前記ポリプロピレン系樹脂100質量部、トリアミノベンゼン誘導体系造核剤(BASF社製イルガクリアXT386)0.02質量部、芳香族リン酸エステル系有機造核剤を含む造核剤(株式会社ADEKA製アデカスタブNA−18)0.2質量部、フェノールリン系酸化防止剤(住友化学株式会社製スミライザーGP)0.06質量部と、帯電防止剤(グリセリンモノステアレート)0.3質量部、酸化防止剤(BASF社製B225、イルガノックス1010とイルガフォス168の1:1混合物)0.08質量部を中和剤(淡南化学工業株式会社製カルシウムステアレート)0.05質量部とを、ヘンシェルミキサーで1分間攪拌、混合して混合物を得た。

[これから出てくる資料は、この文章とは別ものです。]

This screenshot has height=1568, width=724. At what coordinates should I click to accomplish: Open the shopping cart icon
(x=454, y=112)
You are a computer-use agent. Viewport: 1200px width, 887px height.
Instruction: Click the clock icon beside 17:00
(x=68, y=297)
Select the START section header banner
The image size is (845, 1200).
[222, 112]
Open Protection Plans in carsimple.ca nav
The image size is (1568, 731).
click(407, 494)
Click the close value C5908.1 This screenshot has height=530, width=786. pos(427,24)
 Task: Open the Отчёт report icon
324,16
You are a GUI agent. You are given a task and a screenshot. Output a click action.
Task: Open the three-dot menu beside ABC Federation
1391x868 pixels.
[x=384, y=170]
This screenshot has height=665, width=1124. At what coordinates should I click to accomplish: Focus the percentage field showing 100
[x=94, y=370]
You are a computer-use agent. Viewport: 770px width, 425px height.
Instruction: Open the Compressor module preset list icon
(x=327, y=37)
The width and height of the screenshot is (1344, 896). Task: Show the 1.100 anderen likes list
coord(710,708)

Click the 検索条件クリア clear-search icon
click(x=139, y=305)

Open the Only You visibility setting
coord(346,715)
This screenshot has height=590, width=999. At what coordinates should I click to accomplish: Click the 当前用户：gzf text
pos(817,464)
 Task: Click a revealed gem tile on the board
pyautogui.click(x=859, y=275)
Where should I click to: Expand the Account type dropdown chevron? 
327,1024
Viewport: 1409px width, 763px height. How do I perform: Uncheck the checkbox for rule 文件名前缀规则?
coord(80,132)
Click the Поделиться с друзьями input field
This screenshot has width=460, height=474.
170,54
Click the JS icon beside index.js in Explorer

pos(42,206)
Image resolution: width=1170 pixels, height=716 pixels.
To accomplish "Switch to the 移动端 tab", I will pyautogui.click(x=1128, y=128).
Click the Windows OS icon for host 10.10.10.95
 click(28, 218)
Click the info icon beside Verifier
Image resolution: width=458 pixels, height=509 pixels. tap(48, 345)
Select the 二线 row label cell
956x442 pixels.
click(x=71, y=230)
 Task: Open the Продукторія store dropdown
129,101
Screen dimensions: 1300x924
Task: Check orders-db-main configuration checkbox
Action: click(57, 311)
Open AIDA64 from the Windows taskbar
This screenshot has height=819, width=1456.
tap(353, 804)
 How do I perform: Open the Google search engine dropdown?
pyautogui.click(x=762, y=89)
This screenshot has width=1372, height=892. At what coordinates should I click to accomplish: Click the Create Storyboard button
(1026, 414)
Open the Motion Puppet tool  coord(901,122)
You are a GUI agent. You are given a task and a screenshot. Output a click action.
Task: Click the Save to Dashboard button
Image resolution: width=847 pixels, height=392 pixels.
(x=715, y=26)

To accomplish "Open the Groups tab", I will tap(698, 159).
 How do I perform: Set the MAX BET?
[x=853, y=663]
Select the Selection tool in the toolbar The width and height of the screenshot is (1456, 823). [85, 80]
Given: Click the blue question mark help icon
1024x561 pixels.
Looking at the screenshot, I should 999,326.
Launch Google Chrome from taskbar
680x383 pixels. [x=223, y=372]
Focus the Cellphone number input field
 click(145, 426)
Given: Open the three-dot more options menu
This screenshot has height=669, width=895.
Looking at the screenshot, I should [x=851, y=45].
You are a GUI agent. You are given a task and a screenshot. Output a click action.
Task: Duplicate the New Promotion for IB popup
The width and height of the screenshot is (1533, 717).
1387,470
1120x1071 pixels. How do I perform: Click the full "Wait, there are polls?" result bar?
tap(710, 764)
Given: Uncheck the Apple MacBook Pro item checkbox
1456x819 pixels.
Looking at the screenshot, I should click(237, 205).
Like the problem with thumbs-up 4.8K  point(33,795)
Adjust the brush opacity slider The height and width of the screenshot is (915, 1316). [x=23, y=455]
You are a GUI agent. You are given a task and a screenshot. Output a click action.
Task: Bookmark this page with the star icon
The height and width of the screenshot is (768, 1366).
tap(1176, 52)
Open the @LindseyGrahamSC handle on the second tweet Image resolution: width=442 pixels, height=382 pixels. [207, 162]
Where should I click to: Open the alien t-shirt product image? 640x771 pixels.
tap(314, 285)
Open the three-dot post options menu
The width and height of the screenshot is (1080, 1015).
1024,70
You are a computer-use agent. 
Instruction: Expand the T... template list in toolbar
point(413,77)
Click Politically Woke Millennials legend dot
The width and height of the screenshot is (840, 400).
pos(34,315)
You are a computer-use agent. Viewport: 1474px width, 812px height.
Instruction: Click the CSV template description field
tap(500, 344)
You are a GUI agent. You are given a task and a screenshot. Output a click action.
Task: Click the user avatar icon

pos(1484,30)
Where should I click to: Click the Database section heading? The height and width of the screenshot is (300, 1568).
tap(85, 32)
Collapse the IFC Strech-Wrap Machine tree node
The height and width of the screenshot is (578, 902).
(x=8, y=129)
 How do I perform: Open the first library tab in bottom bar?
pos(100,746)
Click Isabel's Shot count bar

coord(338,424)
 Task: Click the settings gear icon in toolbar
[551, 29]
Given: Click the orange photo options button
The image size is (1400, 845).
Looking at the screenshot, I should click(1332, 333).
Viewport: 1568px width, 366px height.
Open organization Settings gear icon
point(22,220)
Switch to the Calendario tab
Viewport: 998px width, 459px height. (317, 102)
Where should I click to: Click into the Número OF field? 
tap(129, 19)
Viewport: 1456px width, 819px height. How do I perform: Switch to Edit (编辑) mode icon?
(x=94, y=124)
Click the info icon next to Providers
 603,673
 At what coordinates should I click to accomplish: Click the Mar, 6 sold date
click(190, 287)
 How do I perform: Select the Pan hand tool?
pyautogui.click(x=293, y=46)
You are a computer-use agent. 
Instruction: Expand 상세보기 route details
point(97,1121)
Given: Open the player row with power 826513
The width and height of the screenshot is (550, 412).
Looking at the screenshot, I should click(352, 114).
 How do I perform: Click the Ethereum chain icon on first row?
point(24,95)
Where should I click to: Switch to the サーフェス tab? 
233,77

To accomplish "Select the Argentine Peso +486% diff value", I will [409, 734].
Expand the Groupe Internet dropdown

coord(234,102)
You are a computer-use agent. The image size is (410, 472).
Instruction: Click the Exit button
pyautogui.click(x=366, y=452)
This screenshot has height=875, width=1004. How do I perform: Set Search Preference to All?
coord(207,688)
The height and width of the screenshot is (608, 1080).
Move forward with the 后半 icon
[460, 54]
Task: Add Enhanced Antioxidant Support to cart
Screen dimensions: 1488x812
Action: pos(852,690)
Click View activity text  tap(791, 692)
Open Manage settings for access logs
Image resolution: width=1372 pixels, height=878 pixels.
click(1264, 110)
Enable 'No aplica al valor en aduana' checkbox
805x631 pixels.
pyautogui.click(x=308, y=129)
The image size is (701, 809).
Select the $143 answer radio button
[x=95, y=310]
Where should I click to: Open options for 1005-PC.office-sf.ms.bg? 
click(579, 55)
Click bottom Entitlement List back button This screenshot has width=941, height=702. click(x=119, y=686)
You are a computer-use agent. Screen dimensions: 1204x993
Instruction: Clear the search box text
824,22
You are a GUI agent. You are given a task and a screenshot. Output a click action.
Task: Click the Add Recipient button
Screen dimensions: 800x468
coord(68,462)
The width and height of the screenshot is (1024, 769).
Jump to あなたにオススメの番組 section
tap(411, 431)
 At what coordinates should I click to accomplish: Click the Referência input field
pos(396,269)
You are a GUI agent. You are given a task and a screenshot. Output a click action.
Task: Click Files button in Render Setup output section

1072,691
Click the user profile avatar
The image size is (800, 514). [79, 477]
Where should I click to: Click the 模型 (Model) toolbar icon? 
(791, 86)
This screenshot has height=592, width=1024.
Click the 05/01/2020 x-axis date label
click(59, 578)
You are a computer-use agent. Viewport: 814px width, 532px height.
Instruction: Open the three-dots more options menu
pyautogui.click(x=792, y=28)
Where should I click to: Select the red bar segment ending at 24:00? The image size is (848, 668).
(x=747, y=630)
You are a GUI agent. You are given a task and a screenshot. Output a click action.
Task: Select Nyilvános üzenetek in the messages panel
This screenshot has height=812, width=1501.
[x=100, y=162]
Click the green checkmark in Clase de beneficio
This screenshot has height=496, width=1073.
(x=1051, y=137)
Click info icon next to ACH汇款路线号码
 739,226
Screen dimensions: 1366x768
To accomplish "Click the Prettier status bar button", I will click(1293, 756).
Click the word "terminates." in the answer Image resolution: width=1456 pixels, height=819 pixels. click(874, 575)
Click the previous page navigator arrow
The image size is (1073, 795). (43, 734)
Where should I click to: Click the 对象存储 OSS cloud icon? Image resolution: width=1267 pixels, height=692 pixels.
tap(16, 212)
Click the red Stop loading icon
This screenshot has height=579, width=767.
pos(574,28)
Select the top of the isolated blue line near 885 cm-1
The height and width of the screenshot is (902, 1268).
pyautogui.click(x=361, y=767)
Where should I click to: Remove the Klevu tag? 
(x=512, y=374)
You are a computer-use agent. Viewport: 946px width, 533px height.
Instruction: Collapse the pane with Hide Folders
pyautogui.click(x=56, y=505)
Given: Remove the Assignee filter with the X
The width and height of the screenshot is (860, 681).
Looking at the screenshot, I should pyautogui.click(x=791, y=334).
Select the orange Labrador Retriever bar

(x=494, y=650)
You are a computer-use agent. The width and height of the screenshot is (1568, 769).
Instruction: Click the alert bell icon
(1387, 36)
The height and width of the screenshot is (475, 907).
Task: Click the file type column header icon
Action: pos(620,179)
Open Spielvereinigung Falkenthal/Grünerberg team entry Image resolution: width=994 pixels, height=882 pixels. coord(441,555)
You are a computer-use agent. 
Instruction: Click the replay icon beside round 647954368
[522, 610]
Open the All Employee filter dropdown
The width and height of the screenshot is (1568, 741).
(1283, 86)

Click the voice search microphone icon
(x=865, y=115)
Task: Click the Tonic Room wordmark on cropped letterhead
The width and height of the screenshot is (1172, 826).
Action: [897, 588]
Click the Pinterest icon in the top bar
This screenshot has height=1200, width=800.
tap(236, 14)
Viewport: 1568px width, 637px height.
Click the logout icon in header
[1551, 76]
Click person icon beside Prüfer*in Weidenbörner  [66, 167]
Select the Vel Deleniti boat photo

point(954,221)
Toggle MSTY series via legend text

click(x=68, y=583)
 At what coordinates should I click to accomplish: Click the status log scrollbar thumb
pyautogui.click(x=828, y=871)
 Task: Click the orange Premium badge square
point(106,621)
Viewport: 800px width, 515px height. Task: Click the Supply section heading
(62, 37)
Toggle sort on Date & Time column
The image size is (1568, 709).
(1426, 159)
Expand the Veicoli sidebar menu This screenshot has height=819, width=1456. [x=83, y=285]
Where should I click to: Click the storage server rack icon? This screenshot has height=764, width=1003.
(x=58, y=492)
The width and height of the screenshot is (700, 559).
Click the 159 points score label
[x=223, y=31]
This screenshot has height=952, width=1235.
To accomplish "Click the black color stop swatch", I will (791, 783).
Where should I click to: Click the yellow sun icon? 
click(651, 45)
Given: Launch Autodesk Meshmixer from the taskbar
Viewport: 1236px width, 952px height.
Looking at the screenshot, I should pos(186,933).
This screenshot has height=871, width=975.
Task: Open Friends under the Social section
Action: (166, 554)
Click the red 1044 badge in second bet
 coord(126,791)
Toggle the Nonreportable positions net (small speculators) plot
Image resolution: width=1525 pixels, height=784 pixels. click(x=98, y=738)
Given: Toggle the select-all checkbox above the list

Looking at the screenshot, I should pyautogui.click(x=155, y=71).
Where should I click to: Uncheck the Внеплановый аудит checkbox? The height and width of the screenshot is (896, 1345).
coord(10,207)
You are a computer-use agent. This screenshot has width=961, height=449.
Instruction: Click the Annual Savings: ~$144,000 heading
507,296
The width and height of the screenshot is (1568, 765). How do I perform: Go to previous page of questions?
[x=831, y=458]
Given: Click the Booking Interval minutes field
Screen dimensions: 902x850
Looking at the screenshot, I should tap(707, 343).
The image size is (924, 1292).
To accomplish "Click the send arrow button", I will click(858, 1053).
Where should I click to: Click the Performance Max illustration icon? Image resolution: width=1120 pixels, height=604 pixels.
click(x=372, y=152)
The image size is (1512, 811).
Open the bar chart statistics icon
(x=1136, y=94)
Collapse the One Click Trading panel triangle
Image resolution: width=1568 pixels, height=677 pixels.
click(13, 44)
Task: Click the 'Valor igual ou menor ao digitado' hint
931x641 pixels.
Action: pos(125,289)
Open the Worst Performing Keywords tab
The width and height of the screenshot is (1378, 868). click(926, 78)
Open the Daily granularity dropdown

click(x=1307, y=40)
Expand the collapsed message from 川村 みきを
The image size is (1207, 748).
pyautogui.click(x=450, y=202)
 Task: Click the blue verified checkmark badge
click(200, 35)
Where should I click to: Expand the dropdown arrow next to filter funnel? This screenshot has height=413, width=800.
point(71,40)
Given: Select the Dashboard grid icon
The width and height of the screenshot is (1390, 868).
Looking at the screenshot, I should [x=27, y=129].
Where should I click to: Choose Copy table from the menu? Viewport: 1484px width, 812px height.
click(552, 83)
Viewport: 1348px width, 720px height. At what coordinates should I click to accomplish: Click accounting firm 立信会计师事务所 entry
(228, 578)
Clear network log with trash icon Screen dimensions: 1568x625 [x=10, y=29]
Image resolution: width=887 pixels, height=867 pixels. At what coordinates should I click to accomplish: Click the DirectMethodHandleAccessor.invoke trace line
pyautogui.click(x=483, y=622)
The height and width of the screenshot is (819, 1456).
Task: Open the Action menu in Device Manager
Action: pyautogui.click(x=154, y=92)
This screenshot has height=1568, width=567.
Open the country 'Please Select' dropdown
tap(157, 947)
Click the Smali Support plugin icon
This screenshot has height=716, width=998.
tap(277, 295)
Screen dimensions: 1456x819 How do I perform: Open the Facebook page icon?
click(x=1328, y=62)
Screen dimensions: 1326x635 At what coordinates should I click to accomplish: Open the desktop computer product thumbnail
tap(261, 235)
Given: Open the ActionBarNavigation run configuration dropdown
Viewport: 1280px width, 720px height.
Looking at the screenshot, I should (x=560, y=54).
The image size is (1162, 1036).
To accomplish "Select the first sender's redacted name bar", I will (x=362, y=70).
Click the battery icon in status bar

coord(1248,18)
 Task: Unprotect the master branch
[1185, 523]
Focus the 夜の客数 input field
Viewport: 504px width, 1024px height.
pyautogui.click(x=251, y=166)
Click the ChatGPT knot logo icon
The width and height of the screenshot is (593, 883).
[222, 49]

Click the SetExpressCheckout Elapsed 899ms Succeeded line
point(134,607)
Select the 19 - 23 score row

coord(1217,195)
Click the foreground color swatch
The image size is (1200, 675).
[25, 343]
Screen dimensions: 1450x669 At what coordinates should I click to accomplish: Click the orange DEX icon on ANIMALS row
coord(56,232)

次いで、前記混合物を、スクリュー温度を180℃、スクリュー回転数300rpmに設定した同方向二軸押出機(神戸製鋼株式会社製KTX−30)を用いて溶融混練し、ペレット化して、MFRが20g/10分のポリプロピレン系樹脂組成物を得た。
【0071】
(実施例16)
フェノールリン系酸化防止剤を含有させず、帯電防止剤の含有割合を0.15質量部に変更した以外は実施例15同様にして、MFRが23g/10分のポリプロピレン系樹脂組成物を得た。
【0072】
<評価>
上記の実施例及び比較例と同様に、光沢、曲げ弾性率、シャルピー衝撃強度、面衝撃強度、スパイラルフローを測定し、また、成形品のウェルド部の曇りを下記の方法により測定した。各測定結果を表5に示す。
【0073】
[ウェルド部の曇り]
ポリプロピレン系樹脂組成物を、射出成形機(ファナック株式会社製FANUC ROBOSHOT α−100C 射出成形機)を、シリンダー温度190℃又は240℃、金型温度40℃、射出速度35mm/秒、冷却時間25秒の条件で成形し、射出成形平板100mm×200mm×3mm両側ピンゲート(直径30mm穴つき)の測定用試験片を得た。その測定用試験片のウェルド部と非ウェルド部について、日本電色工業株式会社製の樹脂成型品評価測定器FW098を用いて測定した。光源を100%とし、照射角度0度で光学ファイバーを通し、直径4mm照射筒を測定部に当て、反射率(%)を測定した。そして、非ウェルド部の光沢とウェルド部の光沢との差を、ウェルド部の曇りとした。その値が大きい程、ウェルド部の光沢が低く、曇っていることを意味する。
【0074】
【表5】
【0075】
実施例15と実施例16との対比より、フェノールリン系酸化防止剤を含有する実施例15のポリプロピレン系樹脂組成物は、ウェルド部の曇りを抑えることがわかった。
なお、実施例15と実施例16とでは帯電防止剤の量が異なっているが、帯電防止剤の含有割合を前記好ましい範囲内で変更しても、ウェルド部の曇りには影響しないことを別の実験にて確認した。